Much conspiracy theory is replete with contempt for expertise. Conspiracy theorists pride themselves on being too special to be duped and have a sense of being elevated above other people. It is the idea of “I am in the know, and you are not in the know”. Their unifying feature is rejection of authority and an image of themselves as “free-thinkers”. Psychological studies consistently show a significant proportion motivated by an egotistical drive to be different and to feel unique by knowing “scarce information”.
It has also been noted that lower levels of education correlate to a greater likelihood of believing in conspiracy theories. This is not because those people are not intelligent. It is simply because they have not been allowed to have or have not been given access to the tools to allow them to discern trustworthy from untrustworthy information, credible sources from non-credible sources. So, they are looking for information but not necessarily in the right places. On the flip side, people with postgraduate degrees believe and push conspiracy theories too. They may even be harder to reason with because they are overconfident in their position.
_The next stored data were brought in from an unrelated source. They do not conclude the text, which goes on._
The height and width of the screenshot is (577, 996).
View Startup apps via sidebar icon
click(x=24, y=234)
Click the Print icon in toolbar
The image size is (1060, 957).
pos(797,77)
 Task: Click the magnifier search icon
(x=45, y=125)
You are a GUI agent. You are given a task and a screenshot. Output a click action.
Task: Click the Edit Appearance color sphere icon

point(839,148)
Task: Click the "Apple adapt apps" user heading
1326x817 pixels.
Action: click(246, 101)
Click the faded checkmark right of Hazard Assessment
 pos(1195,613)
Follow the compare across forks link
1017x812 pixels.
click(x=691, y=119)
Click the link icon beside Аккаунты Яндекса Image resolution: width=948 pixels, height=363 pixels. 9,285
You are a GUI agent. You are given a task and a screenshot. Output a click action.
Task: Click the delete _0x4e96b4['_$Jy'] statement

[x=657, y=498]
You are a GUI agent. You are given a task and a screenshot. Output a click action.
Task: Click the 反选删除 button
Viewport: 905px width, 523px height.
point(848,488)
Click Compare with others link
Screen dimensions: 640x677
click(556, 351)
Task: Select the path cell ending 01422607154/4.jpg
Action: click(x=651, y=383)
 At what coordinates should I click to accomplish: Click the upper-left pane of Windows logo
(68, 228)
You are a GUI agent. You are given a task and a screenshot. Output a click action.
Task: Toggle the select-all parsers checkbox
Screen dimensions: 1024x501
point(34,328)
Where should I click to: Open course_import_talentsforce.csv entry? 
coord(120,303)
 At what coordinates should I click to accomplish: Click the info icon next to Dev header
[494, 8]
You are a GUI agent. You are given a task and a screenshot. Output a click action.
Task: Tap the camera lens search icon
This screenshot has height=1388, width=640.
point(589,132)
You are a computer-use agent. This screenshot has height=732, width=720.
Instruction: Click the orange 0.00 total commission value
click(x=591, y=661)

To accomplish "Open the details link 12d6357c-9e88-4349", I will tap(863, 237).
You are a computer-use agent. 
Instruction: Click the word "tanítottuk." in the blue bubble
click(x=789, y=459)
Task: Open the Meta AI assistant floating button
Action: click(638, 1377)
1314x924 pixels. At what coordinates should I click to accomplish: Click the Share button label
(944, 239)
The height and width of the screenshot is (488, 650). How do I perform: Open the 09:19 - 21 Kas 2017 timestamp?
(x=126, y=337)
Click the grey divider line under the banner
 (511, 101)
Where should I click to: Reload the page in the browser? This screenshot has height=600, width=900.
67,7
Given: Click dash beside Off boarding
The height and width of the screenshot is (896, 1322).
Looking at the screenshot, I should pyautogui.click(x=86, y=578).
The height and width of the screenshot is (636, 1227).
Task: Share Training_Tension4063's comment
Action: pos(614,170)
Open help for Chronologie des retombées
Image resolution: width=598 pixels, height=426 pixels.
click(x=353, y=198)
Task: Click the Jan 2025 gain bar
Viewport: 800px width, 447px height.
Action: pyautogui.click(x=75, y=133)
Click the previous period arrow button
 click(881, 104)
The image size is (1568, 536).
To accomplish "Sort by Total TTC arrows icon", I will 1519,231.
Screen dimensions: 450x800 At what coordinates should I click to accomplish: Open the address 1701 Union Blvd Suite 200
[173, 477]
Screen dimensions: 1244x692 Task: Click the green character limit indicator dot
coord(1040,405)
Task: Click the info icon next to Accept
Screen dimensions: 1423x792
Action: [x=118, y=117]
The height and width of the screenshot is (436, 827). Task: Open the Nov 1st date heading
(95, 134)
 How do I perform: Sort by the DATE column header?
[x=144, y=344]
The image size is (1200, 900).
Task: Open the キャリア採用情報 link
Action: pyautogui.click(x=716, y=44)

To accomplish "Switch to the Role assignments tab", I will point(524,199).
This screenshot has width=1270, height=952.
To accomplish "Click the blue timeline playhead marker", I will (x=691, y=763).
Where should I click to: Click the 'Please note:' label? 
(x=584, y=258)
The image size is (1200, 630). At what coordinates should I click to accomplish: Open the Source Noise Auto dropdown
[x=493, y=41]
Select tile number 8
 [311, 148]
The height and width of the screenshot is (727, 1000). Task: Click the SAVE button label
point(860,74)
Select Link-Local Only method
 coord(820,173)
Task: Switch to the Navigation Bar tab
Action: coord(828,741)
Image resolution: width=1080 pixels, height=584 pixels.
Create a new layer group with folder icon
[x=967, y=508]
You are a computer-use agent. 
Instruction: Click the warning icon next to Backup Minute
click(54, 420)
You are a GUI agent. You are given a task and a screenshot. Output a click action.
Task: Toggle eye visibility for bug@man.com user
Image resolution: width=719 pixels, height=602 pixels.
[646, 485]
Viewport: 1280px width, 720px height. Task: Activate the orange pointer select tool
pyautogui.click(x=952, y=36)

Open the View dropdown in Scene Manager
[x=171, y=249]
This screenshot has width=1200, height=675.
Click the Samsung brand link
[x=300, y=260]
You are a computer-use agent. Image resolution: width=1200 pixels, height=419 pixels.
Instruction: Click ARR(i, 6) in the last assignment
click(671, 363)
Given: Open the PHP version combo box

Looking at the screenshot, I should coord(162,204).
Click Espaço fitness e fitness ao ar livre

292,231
While conspiracy theories are not new, it may feel like they are everywhere right now. This is due to the expansion of social media and Internet. More and more people of all ages seek out information online. The Internet allows them to go to particular sources and disregard other sources that contradict their views. This way people limit themselves to channels which reflect their views creating an echo chamber which leads to stronger attitudes and polarization.
As vaccines roll out all over the world combatting vaccine skepticism and debunking misinformation is essential. A Socratic approach, based on asking and answering questions, could be extremely effective at inducing a change of mind. Rather than an adversarial engagement, the aim is to stimulate critical thinking. Asking a hesitant individual “what information would help you accept a Covid vaccine?” is a more fruitful strategy than admonishment. Rather than making conspiracy theorists feel attacked, this gives them impetus to reflect on things they may have accepted on a purely emotional level and freedom to change their mind under their own agency. Τhousands are infected daily and it is crucial to understand that spreading conspiracy theories about Covid-19 vaccines can be as deadly as the virus itself. While the vaccines probably will not bring an immediate end to the pandemic, it is clear that things cannot begin to return to normal without them and anything that reduces a future vaccine’s effectiveness is a problem. This includes vaccine hesitancy which goes hand in hand with believing in conspiracy theories.